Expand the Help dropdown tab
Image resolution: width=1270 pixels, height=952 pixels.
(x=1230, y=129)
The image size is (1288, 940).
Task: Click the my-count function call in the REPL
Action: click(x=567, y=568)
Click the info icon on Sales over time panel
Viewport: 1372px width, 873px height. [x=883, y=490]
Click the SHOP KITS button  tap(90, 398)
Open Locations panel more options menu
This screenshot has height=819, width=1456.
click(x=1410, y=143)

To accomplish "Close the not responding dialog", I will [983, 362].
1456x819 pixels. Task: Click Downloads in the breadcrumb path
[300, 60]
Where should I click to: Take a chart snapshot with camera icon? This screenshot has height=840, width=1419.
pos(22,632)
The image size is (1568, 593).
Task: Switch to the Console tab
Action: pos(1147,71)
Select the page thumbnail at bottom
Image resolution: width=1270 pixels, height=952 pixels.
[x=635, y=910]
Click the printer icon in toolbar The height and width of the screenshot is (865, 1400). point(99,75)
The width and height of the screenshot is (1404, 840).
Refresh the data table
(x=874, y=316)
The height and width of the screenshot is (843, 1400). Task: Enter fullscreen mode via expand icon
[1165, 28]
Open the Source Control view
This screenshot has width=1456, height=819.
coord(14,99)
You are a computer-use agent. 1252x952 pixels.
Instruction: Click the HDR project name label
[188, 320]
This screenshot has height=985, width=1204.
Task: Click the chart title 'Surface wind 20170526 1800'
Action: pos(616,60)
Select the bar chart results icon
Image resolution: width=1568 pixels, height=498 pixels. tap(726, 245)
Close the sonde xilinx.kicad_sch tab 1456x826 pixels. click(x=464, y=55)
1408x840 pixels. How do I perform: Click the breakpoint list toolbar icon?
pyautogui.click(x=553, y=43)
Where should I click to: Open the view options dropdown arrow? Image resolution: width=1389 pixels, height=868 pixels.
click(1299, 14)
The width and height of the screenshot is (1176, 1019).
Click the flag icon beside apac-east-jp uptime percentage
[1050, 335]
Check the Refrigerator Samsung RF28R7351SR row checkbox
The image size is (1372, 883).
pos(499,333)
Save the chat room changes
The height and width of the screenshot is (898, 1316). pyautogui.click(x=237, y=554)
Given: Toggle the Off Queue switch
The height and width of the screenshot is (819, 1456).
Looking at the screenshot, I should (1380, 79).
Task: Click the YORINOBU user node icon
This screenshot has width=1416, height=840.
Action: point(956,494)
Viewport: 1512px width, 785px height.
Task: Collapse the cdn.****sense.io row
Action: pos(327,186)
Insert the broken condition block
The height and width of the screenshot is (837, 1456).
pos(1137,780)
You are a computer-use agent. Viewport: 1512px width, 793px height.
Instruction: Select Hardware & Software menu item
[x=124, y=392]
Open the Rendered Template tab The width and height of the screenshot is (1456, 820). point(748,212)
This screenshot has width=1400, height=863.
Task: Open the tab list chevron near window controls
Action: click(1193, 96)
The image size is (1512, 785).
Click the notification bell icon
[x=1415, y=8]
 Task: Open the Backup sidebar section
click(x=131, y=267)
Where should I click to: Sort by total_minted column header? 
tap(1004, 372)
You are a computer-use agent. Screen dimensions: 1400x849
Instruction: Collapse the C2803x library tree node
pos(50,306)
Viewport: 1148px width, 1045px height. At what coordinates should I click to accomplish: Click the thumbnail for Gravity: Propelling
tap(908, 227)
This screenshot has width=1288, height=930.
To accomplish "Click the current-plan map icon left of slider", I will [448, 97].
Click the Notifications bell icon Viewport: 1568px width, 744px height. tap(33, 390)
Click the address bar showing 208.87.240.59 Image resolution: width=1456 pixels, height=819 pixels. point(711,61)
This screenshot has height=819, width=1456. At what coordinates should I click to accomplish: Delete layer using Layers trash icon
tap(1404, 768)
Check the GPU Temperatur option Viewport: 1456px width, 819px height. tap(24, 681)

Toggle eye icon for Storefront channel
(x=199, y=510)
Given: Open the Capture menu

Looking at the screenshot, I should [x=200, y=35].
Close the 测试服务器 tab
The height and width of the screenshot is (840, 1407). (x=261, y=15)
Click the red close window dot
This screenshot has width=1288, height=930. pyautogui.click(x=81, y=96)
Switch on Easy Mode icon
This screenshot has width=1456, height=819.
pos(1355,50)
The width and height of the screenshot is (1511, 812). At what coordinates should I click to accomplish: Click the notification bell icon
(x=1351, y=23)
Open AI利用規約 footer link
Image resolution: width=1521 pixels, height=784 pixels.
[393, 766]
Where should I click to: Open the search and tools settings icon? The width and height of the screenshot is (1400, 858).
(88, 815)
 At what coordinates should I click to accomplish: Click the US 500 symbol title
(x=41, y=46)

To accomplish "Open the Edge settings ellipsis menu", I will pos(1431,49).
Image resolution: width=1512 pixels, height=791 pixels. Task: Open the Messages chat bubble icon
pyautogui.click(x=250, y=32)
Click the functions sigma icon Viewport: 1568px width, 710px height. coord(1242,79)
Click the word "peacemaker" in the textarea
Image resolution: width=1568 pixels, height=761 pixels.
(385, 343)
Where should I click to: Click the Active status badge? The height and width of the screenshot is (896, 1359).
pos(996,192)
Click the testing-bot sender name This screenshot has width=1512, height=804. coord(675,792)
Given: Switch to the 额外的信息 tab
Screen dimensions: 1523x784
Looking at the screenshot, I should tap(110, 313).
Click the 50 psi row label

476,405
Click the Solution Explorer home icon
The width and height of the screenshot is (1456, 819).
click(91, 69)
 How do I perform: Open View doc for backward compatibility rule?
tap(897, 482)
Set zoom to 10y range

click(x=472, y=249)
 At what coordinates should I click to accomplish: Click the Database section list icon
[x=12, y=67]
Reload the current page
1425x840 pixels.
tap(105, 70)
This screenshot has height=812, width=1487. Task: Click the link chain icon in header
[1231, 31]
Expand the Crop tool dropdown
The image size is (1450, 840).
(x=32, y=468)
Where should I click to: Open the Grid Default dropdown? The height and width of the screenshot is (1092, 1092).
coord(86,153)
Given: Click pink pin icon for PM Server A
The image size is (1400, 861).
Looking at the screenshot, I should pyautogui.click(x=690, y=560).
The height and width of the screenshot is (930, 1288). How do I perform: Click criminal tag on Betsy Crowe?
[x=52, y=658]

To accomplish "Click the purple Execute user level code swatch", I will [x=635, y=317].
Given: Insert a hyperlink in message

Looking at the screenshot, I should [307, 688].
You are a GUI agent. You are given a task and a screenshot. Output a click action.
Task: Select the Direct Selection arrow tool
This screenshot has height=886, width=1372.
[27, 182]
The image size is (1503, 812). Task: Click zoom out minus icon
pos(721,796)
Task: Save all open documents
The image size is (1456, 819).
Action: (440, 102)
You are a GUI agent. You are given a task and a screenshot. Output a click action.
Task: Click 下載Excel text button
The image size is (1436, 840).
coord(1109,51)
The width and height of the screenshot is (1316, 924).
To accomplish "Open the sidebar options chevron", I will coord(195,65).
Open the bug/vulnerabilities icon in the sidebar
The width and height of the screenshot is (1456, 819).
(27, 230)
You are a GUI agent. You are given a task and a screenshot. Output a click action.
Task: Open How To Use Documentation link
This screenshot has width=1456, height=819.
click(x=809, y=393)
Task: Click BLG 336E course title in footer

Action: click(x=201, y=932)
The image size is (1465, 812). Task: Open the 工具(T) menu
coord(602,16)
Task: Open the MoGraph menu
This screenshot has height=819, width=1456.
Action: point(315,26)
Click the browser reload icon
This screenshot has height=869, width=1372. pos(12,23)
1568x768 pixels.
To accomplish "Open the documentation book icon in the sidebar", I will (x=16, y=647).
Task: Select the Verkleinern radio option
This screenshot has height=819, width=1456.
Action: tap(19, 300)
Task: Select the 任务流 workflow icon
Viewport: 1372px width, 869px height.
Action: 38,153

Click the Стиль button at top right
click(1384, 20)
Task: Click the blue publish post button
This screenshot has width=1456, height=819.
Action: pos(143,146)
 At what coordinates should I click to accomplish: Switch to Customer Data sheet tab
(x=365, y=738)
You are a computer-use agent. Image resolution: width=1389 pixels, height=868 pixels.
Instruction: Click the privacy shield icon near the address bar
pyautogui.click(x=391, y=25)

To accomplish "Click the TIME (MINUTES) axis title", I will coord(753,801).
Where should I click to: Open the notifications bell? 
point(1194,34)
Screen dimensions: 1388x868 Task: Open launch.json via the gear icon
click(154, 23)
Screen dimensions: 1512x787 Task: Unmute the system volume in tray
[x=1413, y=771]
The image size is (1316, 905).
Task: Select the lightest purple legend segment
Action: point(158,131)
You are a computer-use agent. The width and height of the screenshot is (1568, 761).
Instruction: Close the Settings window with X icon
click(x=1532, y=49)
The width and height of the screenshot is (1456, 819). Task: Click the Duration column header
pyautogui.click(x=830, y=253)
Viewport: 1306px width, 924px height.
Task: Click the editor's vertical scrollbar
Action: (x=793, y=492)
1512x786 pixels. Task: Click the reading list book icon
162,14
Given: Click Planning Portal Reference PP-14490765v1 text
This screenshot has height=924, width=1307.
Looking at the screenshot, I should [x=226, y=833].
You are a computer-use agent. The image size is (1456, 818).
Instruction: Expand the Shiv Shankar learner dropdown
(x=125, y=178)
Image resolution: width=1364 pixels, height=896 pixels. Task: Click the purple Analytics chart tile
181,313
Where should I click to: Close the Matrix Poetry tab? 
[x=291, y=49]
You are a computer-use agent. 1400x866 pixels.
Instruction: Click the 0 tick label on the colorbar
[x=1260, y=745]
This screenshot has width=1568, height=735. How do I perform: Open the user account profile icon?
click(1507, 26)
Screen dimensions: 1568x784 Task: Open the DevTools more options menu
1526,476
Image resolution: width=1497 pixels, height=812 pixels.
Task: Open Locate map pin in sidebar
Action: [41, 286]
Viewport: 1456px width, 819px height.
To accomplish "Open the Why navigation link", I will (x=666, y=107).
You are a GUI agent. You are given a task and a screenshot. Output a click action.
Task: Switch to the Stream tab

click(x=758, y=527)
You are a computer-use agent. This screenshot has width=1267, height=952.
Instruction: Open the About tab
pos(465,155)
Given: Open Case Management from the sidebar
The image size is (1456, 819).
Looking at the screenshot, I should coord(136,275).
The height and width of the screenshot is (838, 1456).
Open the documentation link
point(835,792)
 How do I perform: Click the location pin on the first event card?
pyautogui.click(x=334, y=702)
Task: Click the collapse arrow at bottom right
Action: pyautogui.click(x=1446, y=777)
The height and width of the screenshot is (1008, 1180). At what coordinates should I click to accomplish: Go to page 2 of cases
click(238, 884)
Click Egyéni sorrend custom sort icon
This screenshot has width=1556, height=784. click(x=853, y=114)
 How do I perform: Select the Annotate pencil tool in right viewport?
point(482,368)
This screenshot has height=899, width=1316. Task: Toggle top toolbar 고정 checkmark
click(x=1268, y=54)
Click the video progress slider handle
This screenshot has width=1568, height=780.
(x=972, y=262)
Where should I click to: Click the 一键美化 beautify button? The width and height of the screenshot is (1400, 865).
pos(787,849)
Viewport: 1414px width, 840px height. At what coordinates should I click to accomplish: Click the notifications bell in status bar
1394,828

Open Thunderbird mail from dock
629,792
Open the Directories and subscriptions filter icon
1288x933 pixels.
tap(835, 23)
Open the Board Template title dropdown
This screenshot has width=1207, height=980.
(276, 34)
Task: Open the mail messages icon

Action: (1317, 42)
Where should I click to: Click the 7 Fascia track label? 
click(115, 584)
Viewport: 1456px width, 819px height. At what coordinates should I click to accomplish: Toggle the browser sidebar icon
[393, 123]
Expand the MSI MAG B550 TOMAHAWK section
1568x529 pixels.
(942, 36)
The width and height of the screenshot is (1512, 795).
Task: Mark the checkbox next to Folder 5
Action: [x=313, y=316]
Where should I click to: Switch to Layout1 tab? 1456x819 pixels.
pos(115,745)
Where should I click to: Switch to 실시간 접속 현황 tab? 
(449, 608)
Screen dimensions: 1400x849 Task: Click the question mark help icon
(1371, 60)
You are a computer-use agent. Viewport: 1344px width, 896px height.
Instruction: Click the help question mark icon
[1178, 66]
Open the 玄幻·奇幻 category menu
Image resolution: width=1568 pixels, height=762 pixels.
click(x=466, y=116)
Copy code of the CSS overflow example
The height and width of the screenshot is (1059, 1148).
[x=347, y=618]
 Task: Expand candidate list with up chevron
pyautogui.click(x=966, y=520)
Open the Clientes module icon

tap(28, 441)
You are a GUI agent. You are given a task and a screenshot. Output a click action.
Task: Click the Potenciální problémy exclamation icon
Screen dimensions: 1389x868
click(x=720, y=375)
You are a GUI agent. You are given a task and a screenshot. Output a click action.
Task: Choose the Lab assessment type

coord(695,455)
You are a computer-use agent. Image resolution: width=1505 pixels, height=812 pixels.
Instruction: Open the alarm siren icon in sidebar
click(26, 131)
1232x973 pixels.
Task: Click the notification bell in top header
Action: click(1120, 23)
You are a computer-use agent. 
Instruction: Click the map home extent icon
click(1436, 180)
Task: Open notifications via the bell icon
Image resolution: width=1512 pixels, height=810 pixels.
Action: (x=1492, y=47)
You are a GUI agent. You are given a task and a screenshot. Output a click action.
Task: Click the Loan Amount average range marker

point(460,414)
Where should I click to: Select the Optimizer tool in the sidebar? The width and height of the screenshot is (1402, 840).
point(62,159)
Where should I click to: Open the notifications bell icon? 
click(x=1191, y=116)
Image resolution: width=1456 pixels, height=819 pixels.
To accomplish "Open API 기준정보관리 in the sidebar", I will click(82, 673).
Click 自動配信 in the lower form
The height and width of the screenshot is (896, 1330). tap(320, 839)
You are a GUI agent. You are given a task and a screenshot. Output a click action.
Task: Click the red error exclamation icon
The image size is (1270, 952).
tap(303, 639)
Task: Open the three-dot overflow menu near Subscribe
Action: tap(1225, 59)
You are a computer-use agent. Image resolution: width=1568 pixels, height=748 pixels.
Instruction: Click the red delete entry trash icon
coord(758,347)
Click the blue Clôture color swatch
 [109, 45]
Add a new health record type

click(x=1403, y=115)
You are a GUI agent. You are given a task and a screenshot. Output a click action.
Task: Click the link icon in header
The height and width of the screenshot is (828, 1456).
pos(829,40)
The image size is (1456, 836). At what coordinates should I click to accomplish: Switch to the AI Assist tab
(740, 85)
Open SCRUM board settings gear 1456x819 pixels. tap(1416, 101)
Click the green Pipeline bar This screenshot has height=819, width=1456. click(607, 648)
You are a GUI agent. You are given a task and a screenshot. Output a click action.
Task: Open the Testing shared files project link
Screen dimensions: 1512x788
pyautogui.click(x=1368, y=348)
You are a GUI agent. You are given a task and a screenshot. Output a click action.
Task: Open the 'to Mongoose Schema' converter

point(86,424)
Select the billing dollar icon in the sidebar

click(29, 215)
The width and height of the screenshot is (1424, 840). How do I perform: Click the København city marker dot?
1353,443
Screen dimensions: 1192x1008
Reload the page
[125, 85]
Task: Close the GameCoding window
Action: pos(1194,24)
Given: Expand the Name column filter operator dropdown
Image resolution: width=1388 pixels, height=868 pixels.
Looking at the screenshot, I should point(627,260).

* _Try it_:
Where a line of the data above includes "exclamation", copy that line.

* _Answer space_:
Task: Click the Potenciální problémy exclamation icon
Task: Click the red error exclamation icon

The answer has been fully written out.